3) The problem of the consciousness of illegality leads to the problem of illegality itself.
Here I represent the following point of view:
Illegal is not only what constitutes the facts of a case in the technical sense, as, say, the facts of a case of the German Penal Code.
The thesis is also rejected that only the state may determine what is right and wrong: what conforms with its purpose and its interests is right, and what is detrimental to the interests of the state is wrong. This view by the way, is no national socialist invention, but is as old as the philosophy of state and law itself. The German jurist Otto Gierke has said already decades ago concerning this subject: "The high name of the Law would in case of such an interpretation right is what the state proclaims to be right - only reserve the purpose of veiling the bare fact that among men there exists no other order than the might of the strong over the weaker." There exists an ethical world order which supersedes every national conception of right and wrong, there is a legal conscience of nations and an unwritten international law (common law of nations) to which every individual and every state is subordinate in peace and in war in their actions.
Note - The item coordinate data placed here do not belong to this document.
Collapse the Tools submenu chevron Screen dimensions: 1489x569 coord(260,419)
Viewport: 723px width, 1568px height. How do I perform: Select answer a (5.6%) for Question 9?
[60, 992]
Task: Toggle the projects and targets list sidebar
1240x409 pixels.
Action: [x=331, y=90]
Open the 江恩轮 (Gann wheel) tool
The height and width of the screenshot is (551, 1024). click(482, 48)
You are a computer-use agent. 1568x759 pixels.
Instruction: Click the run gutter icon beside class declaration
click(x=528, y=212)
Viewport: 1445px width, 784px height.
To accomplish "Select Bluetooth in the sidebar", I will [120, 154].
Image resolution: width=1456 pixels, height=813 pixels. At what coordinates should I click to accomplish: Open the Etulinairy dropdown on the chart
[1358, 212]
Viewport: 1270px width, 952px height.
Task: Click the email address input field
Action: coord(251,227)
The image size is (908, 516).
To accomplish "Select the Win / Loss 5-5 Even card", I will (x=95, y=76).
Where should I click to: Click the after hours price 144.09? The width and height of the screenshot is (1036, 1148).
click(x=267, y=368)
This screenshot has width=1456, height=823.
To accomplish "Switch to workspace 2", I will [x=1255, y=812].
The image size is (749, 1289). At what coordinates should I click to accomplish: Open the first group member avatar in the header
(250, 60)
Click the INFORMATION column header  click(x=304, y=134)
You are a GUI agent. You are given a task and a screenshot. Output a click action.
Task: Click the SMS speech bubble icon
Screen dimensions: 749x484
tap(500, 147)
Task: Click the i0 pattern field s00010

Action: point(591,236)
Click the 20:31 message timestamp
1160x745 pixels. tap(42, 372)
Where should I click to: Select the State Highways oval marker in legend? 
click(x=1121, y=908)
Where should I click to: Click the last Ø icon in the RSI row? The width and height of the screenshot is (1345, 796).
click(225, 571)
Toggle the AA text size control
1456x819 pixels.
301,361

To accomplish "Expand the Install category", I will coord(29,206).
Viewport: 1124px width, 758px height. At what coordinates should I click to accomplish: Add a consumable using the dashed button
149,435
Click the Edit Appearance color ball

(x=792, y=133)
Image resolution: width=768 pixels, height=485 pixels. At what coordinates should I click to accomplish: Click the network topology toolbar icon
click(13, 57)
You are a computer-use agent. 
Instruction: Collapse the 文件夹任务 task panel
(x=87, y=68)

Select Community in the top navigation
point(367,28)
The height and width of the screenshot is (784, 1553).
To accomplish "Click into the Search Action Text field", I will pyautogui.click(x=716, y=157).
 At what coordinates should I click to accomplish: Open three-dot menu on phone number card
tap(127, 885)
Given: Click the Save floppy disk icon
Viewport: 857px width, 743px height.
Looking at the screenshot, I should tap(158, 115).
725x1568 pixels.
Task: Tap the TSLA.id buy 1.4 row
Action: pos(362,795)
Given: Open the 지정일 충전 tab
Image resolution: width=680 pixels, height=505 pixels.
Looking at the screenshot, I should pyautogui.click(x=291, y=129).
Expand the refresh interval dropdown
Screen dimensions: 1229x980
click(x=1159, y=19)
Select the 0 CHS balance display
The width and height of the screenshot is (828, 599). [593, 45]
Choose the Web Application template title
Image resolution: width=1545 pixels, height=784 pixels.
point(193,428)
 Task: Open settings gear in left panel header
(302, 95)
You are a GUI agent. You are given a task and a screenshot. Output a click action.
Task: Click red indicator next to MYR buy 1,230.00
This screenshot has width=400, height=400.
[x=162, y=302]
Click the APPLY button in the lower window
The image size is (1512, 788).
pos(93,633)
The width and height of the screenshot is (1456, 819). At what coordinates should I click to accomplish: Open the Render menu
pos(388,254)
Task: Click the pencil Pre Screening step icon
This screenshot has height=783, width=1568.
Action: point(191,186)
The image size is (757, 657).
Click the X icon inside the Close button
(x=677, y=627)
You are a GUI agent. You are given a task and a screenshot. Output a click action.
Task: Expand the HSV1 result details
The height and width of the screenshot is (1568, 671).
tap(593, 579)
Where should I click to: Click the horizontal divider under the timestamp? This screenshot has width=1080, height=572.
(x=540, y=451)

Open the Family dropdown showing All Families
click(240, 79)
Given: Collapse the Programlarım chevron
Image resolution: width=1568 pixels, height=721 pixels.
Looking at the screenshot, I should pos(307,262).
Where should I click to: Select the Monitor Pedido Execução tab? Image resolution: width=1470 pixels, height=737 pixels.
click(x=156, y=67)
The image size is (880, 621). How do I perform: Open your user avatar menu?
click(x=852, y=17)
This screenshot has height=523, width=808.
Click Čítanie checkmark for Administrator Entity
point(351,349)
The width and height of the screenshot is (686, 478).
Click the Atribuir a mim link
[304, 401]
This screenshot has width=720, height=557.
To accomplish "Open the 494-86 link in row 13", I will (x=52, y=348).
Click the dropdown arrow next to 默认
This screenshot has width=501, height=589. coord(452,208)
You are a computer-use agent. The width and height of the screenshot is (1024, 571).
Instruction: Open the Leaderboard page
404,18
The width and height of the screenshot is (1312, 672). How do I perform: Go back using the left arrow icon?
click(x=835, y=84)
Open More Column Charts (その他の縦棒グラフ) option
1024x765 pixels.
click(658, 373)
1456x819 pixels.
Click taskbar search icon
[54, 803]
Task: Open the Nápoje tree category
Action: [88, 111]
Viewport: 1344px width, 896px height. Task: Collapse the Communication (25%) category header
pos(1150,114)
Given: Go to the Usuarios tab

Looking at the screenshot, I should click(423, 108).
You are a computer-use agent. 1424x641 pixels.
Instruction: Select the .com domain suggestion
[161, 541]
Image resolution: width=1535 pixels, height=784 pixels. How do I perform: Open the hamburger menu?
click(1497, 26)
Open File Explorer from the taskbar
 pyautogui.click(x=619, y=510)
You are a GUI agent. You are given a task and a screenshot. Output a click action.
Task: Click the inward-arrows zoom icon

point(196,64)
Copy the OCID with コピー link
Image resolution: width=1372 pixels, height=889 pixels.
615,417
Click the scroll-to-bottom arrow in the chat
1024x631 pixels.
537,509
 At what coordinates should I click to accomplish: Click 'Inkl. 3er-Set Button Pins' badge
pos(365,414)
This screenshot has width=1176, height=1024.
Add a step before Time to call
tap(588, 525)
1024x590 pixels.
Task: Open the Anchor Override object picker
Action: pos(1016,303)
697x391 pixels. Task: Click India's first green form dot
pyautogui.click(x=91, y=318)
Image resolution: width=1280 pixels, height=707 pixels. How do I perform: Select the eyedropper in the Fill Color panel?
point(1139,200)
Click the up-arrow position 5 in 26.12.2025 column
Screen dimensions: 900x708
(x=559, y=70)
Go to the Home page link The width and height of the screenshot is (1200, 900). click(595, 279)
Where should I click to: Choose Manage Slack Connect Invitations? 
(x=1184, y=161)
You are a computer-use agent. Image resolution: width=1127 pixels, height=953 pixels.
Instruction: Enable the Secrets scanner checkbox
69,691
What is contrary to law in the individual case, that again is decided by the judge according to his estimate and his standards, according not only to the opinion of his time but also of his people; he decides accordingly what his people accept as worthy in their lives and what they recognize as such. One can be so bold as to state then: Right and wrong is, even if one acknowledges the existence of a divine idea of right, nevertheless in its last analysis a political question. This becomes particularly obvious in wartime, when the conceptions of right of the parties waging not diverge hopelessly, wherein not only the reason of state, but also especially the "necessite de la guerre" plays an important part. I do not believe that the defendant Hermann Pook will be seriously held responsible for the medical experiments in the concentration camps and the so-called slave labor, but I wish to point out that just on this point particularly with respect to these two spheres, the distinction between right and wrong is not at all unequivocal and clear, this applies even more so to the setting-up of concentration camps as such.
4) To this must be added that not every illegal act in itself is punishable under criminal law. Whoever violates a distinct law of nations, whether it arises from an international agreement or "out of custom established among civilized nations, out of the laws of humanity and the demands of the public conscience," is only then responsible in the eyes of criminal law if a genuine "jus strictum" (strictly defined law) is involved, in other words not a must-precept or a recommendation which the parties to the agreement have given each other for their national legislation. An infraction of the rules of equity is since time immemorial not criminally punishable, for the rules of equity exist rather in the soul of the people and in the perception of the judge.
The question of the jus strictum leads at the same time right back to the question of criminal responsibility.